──────── Exercise text ────────
Thanks for the insight, all. I guess I left the question pretty open-ended, not sure what I'm really after as far as knowledge goes. Maybe I'm looking more for some advice or insight on more generally what kind of training should I be doing / would be helpful for me. Obviously I can't expect y'all to really be able to dispense advice because none (well, most) of you don't know me, haven't ridden with me, don't know my fitness level, don't know my goals, blah blah blah. And for me it's kinda difficult "picking a plan" because I don't race, I don't have an event I'm working towards, I just generally want to be able to ride faster up and down and not get shelled by my buddies on big mountain bike rides. It just occurred to me that maybe the answer is to simply find some slower friends... like rideit.
My "plan" in the past is similar to a lot of ya... just ride as much as I can. I'm guessing I don't do the volume that some of you fast guys do... is that the key for where I'm at now? Just add volume? It sure seems like I've been about as fast as I am now for a bunch of years, despite an increase in trail miles over the years. So will adding some focused "riding" that works on specific things (e.g. slow cadence power, leg speed, general FTP building, increasing cardio capacity, whatever) help push me to a new level? And what of those things am I lacking in? How do you figure that out? Am I overthinking the fuck outta this? (yes, btw)
──────── Provided data ────────
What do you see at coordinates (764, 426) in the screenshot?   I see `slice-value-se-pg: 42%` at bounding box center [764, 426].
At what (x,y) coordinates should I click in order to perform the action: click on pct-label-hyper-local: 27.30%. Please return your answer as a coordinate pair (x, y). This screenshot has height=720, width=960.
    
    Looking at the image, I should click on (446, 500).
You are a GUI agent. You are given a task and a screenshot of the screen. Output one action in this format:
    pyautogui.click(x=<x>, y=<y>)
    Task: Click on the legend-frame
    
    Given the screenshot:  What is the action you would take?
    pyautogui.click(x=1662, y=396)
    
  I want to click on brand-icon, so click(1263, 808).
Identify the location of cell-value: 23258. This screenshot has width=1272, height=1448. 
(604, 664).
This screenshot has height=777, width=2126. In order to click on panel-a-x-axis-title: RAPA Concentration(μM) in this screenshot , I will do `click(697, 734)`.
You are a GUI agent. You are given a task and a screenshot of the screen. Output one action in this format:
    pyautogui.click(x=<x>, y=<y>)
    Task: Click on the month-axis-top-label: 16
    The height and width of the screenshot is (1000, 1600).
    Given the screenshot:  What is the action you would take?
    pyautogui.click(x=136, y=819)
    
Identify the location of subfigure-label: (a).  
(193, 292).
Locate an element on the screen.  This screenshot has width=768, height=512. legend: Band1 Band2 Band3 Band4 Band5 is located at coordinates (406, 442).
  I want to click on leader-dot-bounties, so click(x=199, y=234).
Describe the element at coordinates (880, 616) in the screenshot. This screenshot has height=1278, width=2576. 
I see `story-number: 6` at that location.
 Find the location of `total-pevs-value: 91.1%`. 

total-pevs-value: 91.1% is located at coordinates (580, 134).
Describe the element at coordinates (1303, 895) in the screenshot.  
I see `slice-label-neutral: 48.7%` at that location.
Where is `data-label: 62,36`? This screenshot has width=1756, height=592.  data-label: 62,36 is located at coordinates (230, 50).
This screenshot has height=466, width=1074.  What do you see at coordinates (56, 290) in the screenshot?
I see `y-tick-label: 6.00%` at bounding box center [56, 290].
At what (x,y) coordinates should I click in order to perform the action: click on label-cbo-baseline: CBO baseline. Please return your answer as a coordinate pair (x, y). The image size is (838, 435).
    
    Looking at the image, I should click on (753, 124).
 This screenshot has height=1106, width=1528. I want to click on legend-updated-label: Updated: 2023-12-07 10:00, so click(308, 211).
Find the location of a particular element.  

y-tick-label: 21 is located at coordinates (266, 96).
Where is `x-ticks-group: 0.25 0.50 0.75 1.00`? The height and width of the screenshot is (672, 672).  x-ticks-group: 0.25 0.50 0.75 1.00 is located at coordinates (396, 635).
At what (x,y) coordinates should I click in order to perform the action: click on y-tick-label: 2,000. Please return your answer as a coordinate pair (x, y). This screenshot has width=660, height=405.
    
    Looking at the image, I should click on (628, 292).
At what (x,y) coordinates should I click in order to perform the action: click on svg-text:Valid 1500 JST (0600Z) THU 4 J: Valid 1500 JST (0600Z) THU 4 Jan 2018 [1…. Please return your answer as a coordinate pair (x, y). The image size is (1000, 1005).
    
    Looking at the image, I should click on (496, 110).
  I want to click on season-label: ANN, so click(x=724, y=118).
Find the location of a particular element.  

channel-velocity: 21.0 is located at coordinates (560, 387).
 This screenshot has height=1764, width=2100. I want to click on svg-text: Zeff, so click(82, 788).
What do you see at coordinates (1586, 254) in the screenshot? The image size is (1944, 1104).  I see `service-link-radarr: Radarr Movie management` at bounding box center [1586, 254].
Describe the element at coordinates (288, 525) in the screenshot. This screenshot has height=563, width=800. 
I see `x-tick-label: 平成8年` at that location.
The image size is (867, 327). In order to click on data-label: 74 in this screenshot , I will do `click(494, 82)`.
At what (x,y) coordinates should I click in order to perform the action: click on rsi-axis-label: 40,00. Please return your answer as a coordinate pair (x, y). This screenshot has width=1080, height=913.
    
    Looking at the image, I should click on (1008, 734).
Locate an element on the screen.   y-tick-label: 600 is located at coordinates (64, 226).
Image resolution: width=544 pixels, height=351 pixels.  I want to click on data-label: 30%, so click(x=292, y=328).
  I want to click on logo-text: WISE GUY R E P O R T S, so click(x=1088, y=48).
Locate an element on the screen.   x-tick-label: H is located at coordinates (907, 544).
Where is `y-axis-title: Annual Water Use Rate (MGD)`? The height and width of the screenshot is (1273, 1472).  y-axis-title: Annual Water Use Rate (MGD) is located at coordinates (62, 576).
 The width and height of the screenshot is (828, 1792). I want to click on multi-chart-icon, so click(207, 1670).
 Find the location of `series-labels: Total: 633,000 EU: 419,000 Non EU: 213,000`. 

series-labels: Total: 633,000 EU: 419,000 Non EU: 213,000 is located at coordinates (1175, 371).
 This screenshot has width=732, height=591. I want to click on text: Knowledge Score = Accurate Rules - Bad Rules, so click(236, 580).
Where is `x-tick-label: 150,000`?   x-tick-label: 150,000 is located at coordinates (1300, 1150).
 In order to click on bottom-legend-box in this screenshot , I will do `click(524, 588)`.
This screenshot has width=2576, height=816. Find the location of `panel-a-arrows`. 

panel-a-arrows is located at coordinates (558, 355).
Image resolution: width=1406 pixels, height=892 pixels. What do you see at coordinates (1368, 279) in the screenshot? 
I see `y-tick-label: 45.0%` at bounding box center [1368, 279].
────────
Requirement:
Transcribe the forum post about cycling training, starting at the words "Thanks for the" and stopping after "friends... like rideit.".

Response area:
Thanks for the insight, all. I guess I left the question pretty open-ended, not sure what I'm really after as far as knowledge goes. Maybe I'm looking more for some advice or insight on more generally what kind of training should I be doing / would be helpful for me. Obviously I can't expect y'all to really be able to dispense advice because none (well, most) of you don't know me, haven't ridden with me, don't know my fitness level, don't know my goals, blah blah blah. And for me it's kinda difficult "picking a plan" because I don't race, I don't have an event I'm working towards, I just generally want to be able to ride faster up and down and not get shelled by my buddies on big mountain bike rides. It just occurred to me that maybe the answer is to simply find some slower friends... like rideit.